If you liked our video tutorial on how to make Pemmican, then you’ll love this: I will show you how to make another superfood that our troops were using in the Independence war, and even George Washington ate on several occasions. This food never goes bad. And I’m not talking about honey or vinegar. I’m talking about real food! The awesome part is that you can make this food in just 10 minutes and I’m pretty sure that you already have the ingredients in your house right now.

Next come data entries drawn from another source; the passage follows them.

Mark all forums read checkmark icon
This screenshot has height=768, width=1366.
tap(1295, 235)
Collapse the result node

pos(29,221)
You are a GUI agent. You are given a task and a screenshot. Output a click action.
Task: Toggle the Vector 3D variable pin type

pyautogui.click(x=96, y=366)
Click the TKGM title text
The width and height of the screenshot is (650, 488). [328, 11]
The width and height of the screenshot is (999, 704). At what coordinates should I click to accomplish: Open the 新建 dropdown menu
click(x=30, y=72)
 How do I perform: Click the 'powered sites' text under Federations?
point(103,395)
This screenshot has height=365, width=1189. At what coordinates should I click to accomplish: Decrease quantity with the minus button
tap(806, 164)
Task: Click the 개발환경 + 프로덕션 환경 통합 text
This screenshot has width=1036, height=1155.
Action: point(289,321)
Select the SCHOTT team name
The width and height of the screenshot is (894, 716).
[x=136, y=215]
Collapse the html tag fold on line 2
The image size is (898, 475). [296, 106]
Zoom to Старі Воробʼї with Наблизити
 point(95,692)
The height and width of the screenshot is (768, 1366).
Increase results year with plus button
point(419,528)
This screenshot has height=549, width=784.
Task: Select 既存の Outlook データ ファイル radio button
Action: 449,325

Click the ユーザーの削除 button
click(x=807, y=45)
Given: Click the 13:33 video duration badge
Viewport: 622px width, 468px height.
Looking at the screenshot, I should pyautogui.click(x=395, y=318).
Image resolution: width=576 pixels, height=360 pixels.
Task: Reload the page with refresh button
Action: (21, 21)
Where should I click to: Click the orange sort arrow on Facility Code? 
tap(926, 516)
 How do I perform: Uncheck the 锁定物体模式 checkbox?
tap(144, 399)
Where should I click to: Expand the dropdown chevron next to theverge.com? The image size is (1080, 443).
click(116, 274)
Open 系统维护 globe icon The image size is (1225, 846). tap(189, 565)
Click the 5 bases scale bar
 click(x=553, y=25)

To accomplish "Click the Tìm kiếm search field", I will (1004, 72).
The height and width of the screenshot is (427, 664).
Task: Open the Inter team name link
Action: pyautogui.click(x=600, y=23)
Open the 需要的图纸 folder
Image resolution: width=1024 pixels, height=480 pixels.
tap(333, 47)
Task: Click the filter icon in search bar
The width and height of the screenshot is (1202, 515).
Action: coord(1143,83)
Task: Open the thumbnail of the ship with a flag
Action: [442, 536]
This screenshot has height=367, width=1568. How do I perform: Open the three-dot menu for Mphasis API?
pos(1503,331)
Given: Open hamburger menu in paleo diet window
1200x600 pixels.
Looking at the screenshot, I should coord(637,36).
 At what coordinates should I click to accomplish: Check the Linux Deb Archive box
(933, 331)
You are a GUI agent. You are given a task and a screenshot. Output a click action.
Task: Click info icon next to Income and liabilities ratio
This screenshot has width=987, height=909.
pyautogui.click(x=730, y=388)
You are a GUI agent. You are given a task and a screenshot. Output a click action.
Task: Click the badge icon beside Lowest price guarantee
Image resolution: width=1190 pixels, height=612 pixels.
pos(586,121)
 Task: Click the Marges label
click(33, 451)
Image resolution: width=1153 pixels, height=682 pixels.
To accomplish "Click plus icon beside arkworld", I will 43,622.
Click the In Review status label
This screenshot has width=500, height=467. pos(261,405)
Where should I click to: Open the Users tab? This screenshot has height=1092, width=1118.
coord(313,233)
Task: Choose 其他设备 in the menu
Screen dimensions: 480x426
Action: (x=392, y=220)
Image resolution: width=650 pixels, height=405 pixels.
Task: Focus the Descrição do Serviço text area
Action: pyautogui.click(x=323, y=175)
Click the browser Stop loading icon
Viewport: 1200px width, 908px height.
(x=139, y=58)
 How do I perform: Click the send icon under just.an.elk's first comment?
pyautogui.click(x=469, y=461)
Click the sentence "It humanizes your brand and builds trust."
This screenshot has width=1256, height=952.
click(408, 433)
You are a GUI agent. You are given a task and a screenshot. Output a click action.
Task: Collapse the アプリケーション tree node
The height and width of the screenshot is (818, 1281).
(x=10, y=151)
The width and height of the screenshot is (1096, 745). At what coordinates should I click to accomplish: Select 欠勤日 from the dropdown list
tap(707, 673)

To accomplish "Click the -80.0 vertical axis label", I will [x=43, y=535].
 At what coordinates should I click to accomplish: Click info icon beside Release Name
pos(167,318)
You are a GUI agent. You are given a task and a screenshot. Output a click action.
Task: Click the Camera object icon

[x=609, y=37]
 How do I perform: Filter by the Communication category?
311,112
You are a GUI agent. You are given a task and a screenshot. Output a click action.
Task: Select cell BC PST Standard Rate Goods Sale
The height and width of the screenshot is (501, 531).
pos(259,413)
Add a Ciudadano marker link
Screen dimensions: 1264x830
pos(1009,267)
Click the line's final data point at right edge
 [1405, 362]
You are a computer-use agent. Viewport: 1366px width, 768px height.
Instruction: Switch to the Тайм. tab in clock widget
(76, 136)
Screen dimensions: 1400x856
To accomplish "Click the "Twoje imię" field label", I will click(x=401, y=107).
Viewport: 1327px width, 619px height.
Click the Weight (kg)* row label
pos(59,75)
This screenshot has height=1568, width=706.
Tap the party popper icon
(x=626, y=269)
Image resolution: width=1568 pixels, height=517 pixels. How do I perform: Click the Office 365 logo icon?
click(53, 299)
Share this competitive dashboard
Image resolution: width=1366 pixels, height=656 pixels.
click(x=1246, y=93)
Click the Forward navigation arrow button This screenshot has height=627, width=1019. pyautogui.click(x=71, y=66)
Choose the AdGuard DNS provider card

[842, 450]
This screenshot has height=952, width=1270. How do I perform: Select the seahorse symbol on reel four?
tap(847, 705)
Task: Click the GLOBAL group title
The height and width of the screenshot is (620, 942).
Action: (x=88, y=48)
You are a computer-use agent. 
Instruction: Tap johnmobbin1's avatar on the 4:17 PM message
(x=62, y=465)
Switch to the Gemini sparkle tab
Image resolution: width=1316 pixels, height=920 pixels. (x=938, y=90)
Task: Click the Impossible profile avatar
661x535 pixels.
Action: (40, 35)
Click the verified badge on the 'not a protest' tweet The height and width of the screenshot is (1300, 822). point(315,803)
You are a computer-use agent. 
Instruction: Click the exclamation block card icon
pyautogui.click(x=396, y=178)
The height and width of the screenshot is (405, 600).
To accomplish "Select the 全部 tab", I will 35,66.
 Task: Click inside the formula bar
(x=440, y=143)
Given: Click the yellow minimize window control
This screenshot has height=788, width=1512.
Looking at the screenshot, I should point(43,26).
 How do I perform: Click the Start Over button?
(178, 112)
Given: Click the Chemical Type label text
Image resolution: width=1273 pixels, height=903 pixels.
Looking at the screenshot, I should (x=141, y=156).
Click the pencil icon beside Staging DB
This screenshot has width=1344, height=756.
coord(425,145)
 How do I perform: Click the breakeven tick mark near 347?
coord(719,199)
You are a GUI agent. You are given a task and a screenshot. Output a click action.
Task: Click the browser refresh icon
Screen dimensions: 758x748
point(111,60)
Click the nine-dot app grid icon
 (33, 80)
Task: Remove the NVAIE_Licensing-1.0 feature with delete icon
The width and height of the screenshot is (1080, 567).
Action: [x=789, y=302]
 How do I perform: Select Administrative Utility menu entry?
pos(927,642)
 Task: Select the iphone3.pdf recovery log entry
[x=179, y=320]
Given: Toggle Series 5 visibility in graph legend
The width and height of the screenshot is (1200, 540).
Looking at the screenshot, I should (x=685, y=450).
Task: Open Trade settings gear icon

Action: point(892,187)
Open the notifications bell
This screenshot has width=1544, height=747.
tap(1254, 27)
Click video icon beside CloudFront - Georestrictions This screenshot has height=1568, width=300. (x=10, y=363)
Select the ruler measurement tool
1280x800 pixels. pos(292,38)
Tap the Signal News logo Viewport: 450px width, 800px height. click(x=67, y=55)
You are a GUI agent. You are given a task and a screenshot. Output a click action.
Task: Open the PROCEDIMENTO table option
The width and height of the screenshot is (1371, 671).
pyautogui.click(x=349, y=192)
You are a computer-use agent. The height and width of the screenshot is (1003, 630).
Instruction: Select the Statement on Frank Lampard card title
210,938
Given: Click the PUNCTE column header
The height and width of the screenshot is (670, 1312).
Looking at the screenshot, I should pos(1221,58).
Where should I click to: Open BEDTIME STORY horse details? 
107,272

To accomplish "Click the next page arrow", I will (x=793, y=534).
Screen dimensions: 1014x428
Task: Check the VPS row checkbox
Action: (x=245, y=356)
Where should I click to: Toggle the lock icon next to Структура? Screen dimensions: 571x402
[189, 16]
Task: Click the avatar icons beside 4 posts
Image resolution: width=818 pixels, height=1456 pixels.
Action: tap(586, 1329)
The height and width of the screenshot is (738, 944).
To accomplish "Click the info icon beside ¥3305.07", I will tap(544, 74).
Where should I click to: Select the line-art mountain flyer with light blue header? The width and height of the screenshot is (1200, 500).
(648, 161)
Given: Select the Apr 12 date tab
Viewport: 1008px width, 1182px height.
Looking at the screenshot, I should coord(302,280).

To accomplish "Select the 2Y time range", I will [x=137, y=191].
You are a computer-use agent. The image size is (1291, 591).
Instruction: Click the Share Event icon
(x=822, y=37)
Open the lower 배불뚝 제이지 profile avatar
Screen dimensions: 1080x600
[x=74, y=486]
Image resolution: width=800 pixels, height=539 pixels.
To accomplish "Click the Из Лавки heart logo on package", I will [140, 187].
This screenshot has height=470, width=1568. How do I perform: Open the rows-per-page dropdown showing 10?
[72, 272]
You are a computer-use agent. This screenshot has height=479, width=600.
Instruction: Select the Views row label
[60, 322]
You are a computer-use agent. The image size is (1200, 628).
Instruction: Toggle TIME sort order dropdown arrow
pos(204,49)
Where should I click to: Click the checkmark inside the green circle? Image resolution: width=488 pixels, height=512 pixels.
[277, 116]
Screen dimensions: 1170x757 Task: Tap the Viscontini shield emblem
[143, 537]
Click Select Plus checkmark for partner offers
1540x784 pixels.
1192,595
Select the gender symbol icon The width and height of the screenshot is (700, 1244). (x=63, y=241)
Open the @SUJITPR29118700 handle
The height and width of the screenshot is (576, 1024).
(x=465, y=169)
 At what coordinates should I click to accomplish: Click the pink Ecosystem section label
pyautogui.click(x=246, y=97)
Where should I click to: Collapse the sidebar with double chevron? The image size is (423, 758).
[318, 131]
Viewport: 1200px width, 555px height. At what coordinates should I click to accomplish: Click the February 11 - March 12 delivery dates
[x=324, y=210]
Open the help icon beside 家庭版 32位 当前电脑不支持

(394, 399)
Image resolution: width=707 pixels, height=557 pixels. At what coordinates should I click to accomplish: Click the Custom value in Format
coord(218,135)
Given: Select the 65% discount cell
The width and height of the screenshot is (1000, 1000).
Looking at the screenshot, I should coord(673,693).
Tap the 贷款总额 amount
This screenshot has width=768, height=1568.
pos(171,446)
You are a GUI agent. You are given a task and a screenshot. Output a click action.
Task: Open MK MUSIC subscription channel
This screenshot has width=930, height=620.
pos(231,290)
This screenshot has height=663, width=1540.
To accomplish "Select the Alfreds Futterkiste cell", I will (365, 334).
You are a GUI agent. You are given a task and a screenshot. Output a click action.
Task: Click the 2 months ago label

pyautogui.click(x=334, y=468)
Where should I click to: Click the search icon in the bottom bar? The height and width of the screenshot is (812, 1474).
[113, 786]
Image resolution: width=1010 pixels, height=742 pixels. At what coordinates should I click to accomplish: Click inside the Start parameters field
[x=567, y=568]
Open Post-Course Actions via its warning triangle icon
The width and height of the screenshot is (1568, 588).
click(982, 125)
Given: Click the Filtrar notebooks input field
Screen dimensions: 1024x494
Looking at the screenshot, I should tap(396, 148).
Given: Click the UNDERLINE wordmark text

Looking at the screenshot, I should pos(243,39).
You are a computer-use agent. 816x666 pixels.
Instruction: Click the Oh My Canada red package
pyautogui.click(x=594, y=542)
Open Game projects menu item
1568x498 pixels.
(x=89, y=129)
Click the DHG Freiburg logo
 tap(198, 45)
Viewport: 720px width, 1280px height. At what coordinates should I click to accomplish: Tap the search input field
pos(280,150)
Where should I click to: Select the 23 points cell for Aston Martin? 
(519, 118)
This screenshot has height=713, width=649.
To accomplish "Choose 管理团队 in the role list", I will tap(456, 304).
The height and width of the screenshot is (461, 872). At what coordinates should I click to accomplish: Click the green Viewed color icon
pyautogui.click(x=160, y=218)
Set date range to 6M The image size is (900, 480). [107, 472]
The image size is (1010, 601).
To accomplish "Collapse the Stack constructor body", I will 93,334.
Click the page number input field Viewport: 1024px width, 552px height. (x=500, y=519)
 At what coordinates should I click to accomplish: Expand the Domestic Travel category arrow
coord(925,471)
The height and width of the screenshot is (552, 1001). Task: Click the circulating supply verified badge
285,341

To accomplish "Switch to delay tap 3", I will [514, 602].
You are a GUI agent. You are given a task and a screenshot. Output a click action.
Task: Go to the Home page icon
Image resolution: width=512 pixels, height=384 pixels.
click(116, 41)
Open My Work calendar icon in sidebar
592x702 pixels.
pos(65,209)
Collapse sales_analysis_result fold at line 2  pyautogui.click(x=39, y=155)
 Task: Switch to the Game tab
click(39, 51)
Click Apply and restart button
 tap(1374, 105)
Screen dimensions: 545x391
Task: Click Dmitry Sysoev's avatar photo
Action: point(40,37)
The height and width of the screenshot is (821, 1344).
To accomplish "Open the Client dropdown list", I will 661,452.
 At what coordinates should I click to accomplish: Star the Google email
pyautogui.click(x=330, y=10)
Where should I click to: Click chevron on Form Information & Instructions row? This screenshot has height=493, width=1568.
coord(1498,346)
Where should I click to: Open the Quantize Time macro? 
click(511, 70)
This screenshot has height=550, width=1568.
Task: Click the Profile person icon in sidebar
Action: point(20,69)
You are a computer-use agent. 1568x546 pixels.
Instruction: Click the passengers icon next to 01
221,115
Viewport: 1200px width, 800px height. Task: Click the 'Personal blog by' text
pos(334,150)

Really, this is all just a peek.
The Lost Ways is a far–reaching book with chapters ranging from simple things like making tasty bark-bread-like people did when there was no food-to building a traditional backyard smokehouse… and many, many, many more!
The Lost Ways (Learn the long forgotten secrets that helped our forefathers survive famines,wars,economic crisis and anything else life threw at them)
Survival MD (Best Post Collapse First Aid Survival Guide Ever)
Conquering the coming collapse (Financial advice and preparedness )
Liberty Generator (Build and make your own energy source)
Backyard Liberty (Easy and cheap DIY Aquaponic system to grow your organic and living food bank)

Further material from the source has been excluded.